The sequential model predicts that participants update their beliefs partly on the basis of agreement between the subject and agent, and partly on the basis of the agent’s correctness, but it does not allow for an interaction between the two. In a post hoc effort to directly relate these two approaches, we constructed an additional reinforcement-learning algorithm that allows for differential updating on AC, DC, AI, and DI trial types
for people and algorithms (see Supplemental Information find more for details). Due to the large number of parameters, this model was not identifiable in individual subjects but could be identified for the group using a fixed effects analysis. We computed maximum likelihood estimates (MLEs) on the eight relevant learning rates: people, γp on AC trials, ηp on DC trials, φp on AI trials, and λp on DI trials; algorithms, γa on AC trials, ηa on DC trials, φa on AI trials, and λa on DI trials. As shown in Figure S4A, this analysis revealed a greater MLE for γp than for γa, the learning rate constants on AC trials, but a smaller MLE for φp than φa, the learning rate constants on AI trials. http://www.selleckchem.com/products/PD-0332991.html The differences between MLEs on DC and DI trials were notably smaller. These results are consistent with the regression results, in that the group
of subjects updated their ability estimates more for people than algorithms following correct predictions with which they agreed but less for people than algorithms following incorrect predictions with which they disagreed. We began the analysis of the fMRI data by searching for expected value (EV) signals at choice, and rPE signals at feedback. On the basis of previous findings, we predicted to find EV signals in ventromedial prefrontal cortex (vmPFC) at the time subjects made decisions
and rPEs in striatum at the time of outcome (Boorman et al., 2009, FitzGerald et al., 2009, Klein-Flügge unless et al., 2011, Li and Daw, 2011, Lim et al., 2011, O’Doherty et al., 2004 and Tanaka et al., 2004).

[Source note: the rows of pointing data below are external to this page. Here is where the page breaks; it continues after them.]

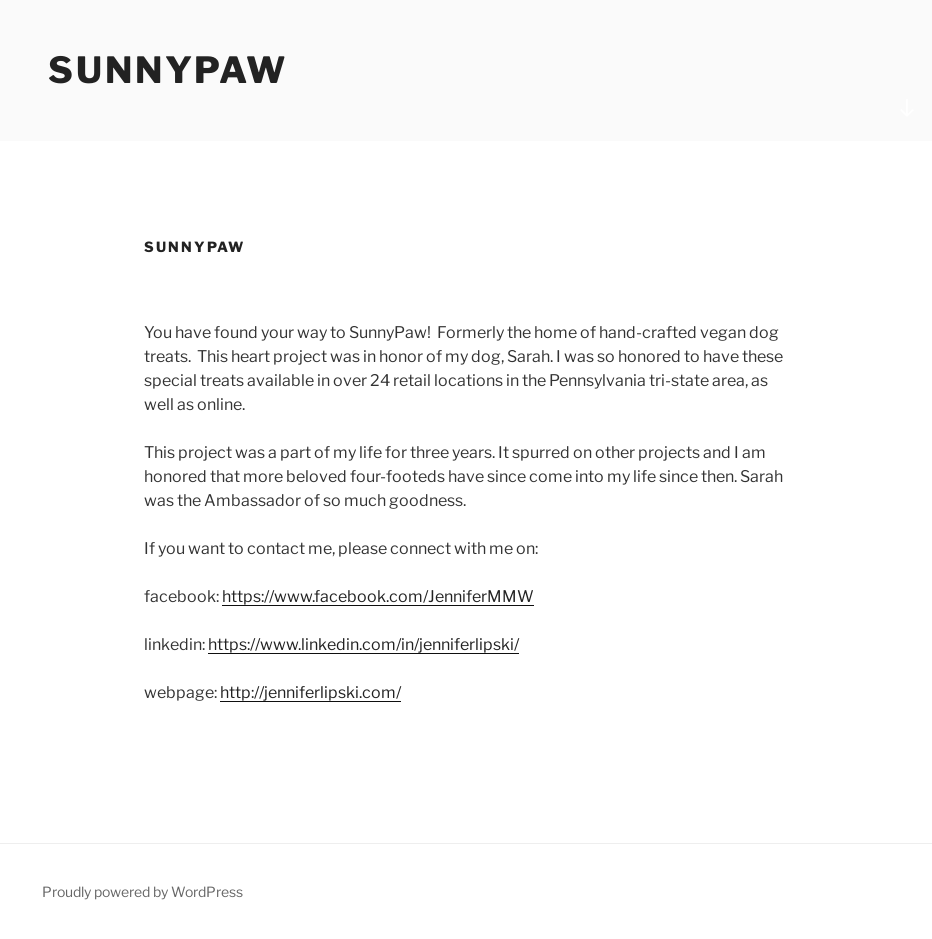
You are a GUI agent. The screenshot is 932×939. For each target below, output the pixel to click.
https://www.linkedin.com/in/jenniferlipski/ (363, 644)
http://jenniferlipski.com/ (310, 692)
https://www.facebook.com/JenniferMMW (378, 596)
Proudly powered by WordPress (142, 891)
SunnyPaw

At the time of decision, EVs are high when subjects believe that the agent will bet correctly or incorrectly with high probability because they can forecast their behavior confidently and low when they believe that the agent’s ability is close to 0.5 because they cannot. We estimated subjects’ trial-by-trial reward expectation and rPEs across all conditions using the sequential model and regressed these against the BOLD response across the whole brain. These contrasts revealed positive effects of the EV of the chosen option in vmPFC at choice and rPE at feedback in both ventral and dorsal striatum, among other regions (Figure 3; chosen value, Z > 3.1 and p < 0.001, voxel-wise thresholding; rPE, Z = 3.1 and p = 0.0l, corrected for multiple comparisons with cluster-based thresholding; Table S2).